The last Bedford RL truck produced left the production line in 1973, with a total of 74,000 vehicles rolled off the assembly line.
It was even much larger than the wartime Bedford QL series (52,247) and became the standard British military truck for most of the Cold War for this reason.
Development of the Bedford R series Design and development of the R series began in December 1950 by Vauxhall Motors Limited.

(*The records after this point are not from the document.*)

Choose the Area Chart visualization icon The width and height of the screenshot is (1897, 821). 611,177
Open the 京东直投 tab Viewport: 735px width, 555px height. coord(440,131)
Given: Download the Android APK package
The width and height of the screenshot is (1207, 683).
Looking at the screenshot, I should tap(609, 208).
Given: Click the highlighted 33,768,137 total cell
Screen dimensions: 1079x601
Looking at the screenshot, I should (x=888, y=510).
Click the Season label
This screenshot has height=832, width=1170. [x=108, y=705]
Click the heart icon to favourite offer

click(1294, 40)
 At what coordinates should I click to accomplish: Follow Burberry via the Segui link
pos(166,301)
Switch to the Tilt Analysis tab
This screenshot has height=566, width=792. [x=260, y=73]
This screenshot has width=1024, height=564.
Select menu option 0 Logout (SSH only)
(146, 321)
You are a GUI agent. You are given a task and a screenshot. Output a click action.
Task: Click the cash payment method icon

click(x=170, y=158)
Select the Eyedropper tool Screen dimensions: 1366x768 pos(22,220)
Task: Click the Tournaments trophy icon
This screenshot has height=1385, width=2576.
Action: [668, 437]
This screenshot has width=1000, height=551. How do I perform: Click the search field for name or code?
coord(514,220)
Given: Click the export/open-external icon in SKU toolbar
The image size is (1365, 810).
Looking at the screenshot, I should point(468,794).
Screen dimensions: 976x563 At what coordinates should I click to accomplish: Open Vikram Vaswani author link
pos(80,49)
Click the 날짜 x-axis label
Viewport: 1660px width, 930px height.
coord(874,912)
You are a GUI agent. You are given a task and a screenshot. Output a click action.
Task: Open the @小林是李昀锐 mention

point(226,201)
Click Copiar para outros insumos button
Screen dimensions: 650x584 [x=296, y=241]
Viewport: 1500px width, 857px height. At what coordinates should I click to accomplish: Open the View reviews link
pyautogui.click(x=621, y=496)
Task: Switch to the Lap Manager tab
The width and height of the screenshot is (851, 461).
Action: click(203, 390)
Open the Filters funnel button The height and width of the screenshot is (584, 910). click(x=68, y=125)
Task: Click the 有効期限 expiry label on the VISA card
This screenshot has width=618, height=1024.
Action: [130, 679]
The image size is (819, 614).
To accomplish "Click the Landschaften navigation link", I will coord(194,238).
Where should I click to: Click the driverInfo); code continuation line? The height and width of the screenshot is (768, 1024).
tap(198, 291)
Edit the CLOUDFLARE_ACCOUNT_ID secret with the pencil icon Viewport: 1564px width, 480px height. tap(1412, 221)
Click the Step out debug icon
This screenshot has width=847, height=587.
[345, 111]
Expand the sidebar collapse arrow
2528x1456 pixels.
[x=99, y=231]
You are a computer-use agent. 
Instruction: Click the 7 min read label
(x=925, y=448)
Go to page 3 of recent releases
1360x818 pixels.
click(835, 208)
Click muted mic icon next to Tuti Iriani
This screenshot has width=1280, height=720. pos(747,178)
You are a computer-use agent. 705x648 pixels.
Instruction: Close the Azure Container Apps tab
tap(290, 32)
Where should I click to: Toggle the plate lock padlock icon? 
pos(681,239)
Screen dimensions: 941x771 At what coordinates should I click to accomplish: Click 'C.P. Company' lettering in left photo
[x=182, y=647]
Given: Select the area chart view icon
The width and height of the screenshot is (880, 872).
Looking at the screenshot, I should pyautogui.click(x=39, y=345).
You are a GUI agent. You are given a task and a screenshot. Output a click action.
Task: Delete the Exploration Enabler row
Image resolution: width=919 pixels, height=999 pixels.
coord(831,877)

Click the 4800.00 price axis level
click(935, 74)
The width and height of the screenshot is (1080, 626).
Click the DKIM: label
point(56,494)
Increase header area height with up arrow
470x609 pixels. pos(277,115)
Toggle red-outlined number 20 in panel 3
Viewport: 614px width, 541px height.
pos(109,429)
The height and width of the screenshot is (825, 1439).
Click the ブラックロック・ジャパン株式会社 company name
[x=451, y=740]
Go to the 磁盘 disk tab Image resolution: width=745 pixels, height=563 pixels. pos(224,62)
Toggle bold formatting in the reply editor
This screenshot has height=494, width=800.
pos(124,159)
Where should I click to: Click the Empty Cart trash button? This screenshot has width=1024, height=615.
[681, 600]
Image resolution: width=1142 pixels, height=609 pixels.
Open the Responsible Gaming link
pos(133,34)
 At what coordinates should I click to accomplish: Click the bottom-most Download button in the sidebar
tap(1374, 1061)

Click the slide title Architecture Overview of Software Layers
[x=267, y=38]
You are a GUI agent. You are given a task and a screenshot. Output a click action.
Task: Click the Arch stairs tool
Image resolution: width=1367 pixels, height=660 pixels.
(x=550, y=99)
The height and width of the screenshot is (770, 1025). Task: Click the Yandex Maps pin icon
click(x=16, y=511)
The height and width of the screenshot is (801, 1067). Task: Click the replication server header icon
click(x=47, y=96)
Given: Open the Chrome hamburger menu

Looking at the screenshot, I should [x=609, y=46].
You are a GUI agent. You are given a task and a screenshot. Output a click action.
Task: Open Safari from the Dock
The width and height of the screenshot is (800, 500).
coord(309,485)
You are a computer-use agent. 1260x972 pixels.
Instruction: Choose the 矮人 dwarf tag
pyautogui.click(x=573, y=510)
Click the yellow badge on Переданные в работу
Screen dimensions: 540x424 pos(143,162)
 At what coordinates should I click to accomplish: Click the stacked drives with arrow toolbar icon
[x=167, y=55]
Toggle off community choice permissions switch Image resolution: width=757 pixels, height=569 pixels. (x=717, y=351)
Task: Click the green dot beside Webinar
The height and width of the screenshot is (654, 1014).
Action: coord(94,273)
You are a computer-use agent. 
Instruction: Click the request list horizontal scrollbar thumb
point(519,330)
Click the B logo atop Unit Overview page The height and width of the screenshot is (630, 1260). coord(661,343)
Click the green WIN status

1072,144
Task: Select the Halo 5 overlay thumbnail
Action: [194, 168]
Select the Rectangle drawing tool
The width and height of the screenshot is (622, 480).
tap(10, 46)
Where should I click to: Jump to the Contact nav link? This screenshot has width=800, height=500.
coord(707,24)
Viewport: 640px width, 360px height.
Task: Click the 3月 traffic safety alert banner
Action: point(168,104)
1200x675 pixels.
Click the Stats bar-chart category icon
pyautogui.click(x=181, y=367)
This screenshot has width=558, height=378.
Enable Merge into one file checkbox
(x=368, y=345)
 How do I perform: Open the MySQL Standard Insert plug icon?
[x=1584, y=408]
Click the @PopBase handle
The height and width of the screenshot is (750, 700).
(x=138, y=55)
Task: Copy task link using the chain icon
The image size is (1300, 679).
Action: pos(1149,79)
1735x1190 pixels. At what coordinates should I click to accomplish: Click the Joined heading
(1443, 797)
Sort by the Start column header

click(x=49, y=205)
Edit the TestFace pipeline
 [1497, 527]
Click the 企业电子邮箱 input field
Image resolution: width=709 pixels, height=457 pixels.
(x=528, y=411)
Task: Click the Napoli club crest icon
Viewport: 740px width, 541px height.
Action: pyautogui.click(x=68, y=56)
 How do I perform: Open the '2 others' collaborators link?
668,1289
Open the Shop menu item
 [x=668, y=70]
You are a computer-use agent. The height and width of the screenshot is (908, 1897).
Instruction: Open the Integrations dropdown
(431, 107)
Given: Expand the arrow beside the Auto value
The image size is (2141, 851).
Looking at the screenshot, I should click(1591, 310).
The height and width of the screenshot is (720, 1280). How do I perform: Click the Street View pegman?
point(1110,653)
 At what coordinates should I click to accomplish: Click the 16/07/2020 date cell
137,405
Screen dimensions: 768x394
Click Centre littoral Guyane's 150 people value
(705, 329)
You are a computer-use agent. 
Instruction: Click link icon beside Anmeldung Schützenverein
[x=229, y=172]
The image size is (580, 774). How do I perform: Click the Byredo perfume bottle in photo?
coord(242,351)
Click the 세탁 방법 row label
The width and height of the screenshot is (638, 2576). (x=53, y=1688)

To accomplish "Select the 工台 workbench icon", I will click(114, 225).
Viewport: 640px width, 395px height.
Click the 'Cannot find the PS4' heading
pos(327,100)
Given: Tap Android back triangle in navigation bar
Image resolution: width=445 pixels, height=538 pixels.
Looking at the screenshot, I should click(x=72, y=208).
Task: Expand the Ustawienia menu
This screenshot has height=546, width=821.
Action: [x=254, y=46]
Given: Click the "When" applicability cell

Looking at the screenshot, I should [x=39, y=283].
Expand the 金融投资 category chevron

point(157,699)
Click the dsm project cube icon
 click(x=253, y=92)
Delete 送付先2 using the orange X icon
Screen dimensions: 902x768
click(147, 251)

The only prototype was shipped to the Combat Vehicle Research and Development Establishment (FVRDE) in May 1951.
There, the chassis was validated and given serial number FV13100.
Production began in April 1952 at Vauxhalls Trucks, Luton.
The headlights were lowered to meet British standards, and the radiator grill was modified, and from October 1953 the truck began to be produced not only for army, but also for civilian purposes.
The army also received and tested the option of an armored cab with an open top.
Bedford R line began to appear in the infantry and other services from 1952 in the British Army, favorably replacing the WWII Bedford QL as well as the Austin K5 and Ford WOT6.
Bedford RL in 3-ton version. RL received a 4.9-liter gasoline engine, designed for 110 horsepower.
Also produced trucks with diesel engines.
The motor was connected to the cab of the Bedford 4WD chassis, the chassis was mounted by a drilling rig at the Ruston-Bucyrus plant.
Specialized options included recovery vehicles, mobile workshops, vans and cable layers, and a fire engine.
The base truck had a fixed-sided steel body, later modified as a flatbed, with a hinged tailgate, and the payload was protected by a canvas covering supported by a roll bar.
The basic configuration was unarmed, but some users modified the cockpit by adding a gunner's hatch.
The Bedford RL truck was originally equipped with a standard 300 cubic inch 6-cylinder petrol engine.
Later, a liquid-cooled 6-cylinder 330 cubic inch diesel engine was offered.
The first developed 115 hp. at 3000 rpm, and the second - 99 hp. at 2600 rpm.
The capacity of the fuel tank was 118 liters, which made it possible to drive 400 km, the maximum speed was 50 km / h.
The transmission was with a 4-speed transfer case.
The electrical system was based on a 12-volt battery with a negative ground (early models had a positive ground).
For mobility, the truck had servo hydraulic brakes.
Bedford RL is one of the trucks produced for the army, but, as it turned out later, it was also used for civilian purposes, not all modifications were equipped for military operations.